THE BLESSING OF THE ADVENT WREATH
The Advent Wreath tradition also involves an Advent wreath blessing. The wreath is blessed at the beginning of Advent in a special ceremony, so that throughout the whole four weeks you or your family will be drawn into deeper conversion to Christ through its symbolism and meaning. According to The Essential Advent and Christmas Handbook by the Redemptorists:
"The blessing of the Advent wreath can encourage a wonderful sense of participation in the Advent spiritual journey. It is a wonderful devotion for the family, but it is also an appropriate devotion for those who live a single vocation—the blessing and the daily prayer does not have to be a group activity."
The book goes on to describe the blessing tradition for families by saying,
"One person reads the Advent wreath blessing and a second person reads the accompanying passage from Sacred Scripture and the reflection. A third person reads the concluding prayer."
The special Advent blessing is a wonderful way to start of the Advent season with a sense of meaning and purpose in anticipation of the many graces given during this liturgical season.
ADVENT WREATH PRAYERS
In addition to the initial blessing of the Advent wreath at the beginning of the season, there are also special Advent prayers to be said around the wreath as a candle is lit each week. Children in the family can also participate in this wonderful Christian tradition.

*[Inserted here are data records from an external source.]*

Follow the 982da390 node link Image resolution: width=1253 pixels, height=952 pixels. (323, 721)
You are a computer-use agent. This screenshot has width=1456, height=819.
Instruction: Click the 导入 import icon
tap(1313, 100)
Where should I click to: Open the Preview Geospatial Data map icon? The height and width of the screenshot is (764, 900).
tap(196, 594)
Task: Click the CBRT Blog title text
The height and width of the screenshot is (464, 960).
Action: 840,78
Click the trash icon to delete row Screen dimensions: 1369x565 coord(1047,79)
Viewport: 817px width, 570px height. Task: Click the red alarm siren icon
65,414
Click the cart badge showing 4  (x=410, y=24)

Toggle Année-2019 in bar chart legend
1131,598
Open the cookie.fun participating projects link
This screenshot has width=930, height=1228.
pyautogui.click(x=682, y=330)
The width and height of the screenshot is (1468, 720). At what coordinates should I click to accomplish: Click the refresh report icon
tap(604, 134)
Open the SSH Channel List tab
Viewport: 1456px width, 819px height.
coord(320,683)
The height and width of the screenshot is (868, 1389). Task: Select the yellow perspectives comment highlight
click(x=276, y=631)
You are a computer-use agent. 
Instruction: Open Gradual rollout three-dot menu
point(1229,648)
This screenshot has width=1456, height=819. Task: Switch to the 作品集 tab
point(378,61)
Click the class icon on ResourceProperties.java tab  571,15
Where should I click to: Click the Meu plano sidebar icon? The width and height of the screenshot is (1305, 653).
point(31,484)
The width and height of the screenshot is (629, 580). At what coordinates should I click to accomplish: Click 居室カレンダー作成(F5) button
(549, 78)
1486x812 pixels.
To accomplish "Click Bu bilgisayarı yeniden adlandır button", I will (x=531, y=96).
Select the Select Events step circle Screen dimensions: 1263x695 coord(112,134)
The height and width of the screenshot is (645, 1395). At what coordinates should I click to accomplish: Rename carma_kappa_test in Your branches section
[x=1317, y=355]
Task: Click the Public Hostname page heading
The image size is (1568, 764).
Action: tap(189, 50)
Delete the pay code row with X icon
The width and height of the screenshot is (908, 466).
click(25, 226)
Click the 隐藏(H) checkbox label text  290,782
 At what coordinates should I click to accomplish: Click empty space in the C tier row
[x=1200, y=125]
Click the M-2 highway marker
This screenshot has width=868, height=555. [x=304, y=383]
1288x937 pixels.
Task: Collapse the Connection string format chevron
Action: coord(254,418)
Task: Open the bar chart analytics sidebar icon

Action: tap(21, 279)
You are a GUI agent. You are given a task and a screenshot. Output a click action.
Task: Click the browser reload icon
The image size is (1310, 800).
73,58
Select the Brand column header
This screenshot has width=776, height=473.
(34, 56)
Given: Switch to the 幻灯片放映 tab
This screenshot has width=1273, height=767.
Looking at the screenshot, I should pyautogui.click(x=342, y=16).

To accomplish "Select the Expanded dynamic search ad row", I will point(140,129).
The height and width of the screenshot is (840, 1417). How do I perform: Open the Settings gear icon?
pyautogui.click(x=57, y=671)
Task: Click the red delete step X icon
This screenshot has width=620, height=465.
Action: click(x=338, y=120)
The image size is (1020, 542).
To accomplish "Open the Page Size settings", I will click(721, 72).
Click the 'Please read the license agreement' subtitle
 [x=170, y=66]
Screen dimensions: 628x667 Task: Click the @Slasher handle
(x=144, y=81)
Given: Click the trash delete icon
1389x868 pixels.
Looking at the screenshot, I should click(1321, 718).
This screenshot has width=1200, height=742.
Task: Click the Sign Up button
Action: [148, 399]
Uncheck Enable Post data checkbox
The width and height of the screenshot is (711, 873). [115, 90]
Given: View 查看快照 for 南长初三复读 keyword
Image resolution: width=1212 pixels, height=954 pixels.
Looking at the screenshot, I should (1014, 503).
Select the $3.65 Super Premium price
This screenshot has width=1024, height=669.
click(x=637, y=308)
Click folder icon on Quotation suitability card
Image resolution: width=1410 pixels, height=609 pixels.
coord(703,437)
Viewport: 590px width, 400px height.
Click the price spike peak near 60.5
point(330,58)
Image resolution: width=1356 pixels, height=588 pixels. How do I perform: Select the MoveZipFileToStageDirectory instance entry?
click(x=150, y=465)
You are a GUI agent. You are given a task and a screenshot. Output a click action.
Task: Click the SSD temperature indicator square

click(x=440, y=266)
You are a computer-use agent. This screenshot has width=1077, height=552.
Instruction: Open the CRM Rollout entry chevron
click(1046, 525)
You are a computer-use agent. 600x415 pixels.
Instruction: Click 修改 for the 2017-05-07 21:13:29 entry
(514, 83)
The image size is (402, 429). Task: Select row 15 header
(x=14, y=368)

There are many Advent prayer books that include Advent wreath prayers to accompany the candle lighting to make it a special ceremony. The parent reads the Advent prayer, and the children can offer a response.
Here is one prayer given for the First Sunday of Advent in the same book just mentioned, The Essential Advent and Christmas Handbook:
Parent: Lord, you are the light of our world.
Children: O Come, O Come, Emmanuel.
Parent: O gracious God of promise, we prepare to worship together as we await the fulfillment of your wondrous plan. Help us to grow as we hear your Word and live in your love.
Children: O Come, O Come, Emmanuel.
Parent: May the light of your love always shine in our hearts.
Hopefully this article helped you to understand the richness and graces to be enjoyed during the Advent season. Having and blessing the Advent wreath in your home, and using it to focus your prayer and mediation on welcoming Christ Himself into your heart, is a great way to prepare for the true meaning of Christmas.